Table 1. Studied genotypes and some of their general attributes.
Chemicals are listed as follows: sodium phosphate, polyvinylpolypyrrolidone (PVPP), ethylenediaminetetraacetic acid (EDTA), guaiacol, L-phenylalanine, Tris-HCl, NaOH, gallic acid, HCl, 2,2-diphenyl-1-pic-rylhydrazyl (DPPH), and Folin–Ciocalteu (Merck, Darmstadt, Germany), β-mercaptoethanol, H2O2, and thioglycolic acid (Sigma Aldrich, St. Louis, MO, USA).
Enzyme assay
POD was extracted from 350 mg of powdered tissues from arils by using 1.5 ml of sodium phosphate buffer 100 mM (pH 7.0) containing 2% PVPP and 1.4 mM EDTA, and was assayed spectrophotometrically using a guaiacol substrate as described by Chance and Maehly (Citation1955). The reaction mixture consisted of 150 µl supernatant in 600 µl buffer sodium phosphate 100 mM, with 270 µl guaiacol 2% and 170 µl H2O2 1%. The increase in absorbance at 470 nm at 30 °C was recorded for 3 min and enzyme activity was expressed as kkat/ml.
LAC activity was measured based on guaiacol oxidation using the procedure of Erkurt et al. (Citation2007). For this purpose, 1.5 ml of sodium phosphate buffer 100 mM (pH 6.0) was added to 350 mg of grounded aril tissues and centrifuged at 20,000 g for 15 min.
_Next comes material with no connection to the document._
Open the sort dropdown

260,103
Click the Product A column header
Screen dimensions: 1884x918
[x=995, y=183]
The reaction mixture contained 300 µl supernatant, 600 µl sodium phosphate buffer 100 mM (pH 6.0), and 100 µl guaiacol 200 mM. This mixture was incubated at 30 °C for 60 min and increase in absorbance at 465 nm was measured using the spectrophotometer and enzyme activity was expressed as kat/ml.
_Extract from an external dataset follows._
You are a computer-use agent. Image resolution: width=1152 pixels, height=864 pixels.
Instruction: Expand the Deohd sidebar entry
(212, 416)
PAL activity was assayed based on the ability of this enzyme to convert l-phenylalanine to the trans-cinnamic acid, according to the method described by Olsen et al. (Citation2008) with some modification. To extract the PAL enzyme, 140 mg of grounded aril tissues was thoroughly homogenized with 2 ml of extraction buffer containing 100 mM Tris-HCl (pH 8.8), 12 mM β-mercaptoethanol, and 1% PVPP. After centrifugation at 20,000 g for 20 min at 4 °C the supernatant was used for PAL assay. The reaction mixture consisted of 400 µl enzyme extract, 500 µl 100 mM Tris-HCl buffer (pH 8.8), 100 µl 100 mM l-phenylalanine. This mixture was incubated at 40 °C for 2 h and the reaction was terminated by adding 100 µl 5 M HCl. Control reactions were run in the same way as the assays, only 100 µl 5 M HCl was added before l-phenylalanine. The differences between assay and control absorbance in 290 nm was recorded. PAL activity was expressed as kkat trans-cinnamic acid formed per ml extract per hour.
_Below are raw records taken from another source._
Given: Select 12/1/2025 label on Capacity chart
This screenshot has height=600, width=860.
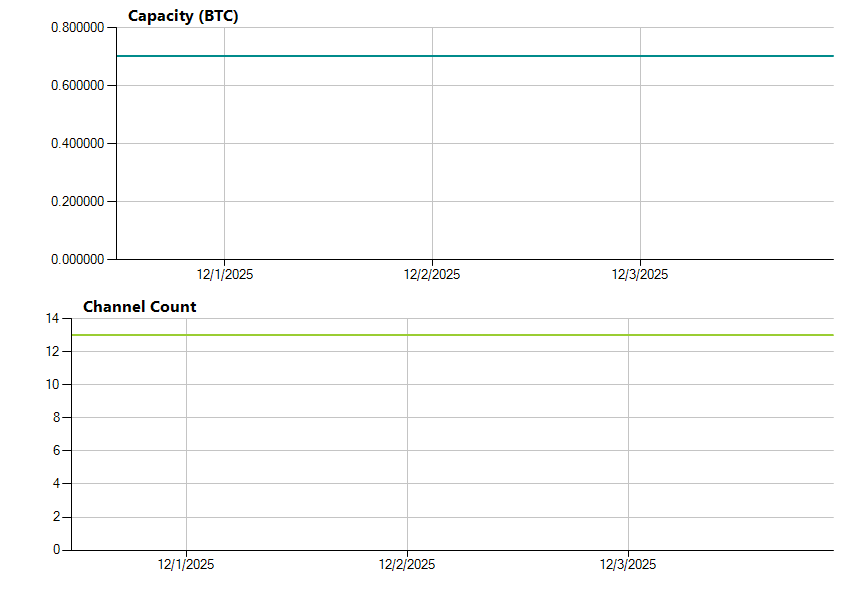Looking at the screenshot, I should click(x=224, y=274).
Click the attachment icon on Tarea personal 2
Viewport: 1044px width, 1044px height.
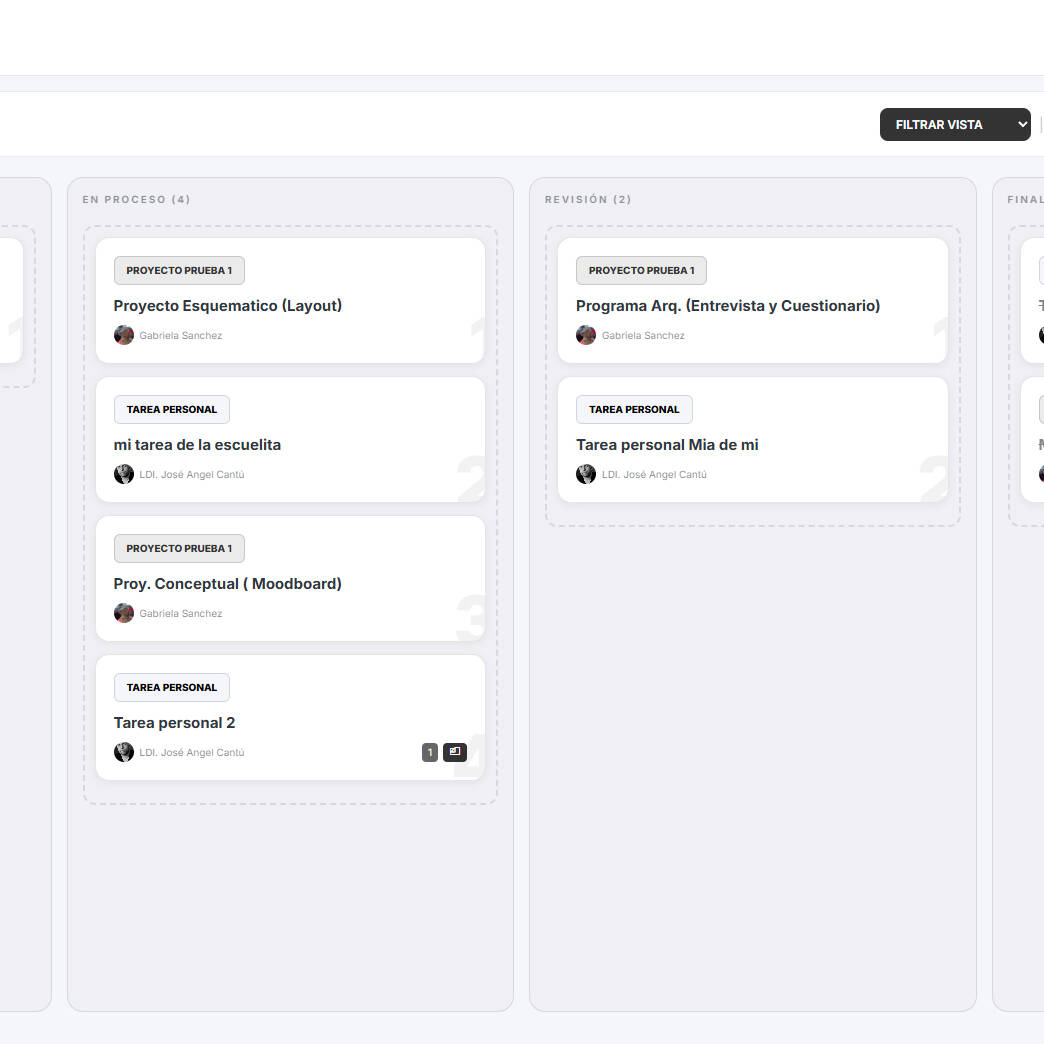coord(455,752)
Catalase (CAT) activity was determined according to Aebi (Citation1984). To the 350 mg of grounded tissues from arils was added 1.5 ml of sodium phosphate buffer 100 mM (pH 7.0) containing 2% PVPP and 1.4 mM EDTA. After centrifugation at 20,000 g for 15 min at 4 °C, the supernatant was used for enzymatic assay. The reaction mixture contained 30 mM H2O2 in a 50 mM phosphate buffer (pH 7.0), and 100 µl aril extract in a total volume of 1 ml. Catalase (CAT) activity was estimated spectrophotometrically by decrease in absorbance of H2O2 at 240 nm and was expressed as kkat/ml.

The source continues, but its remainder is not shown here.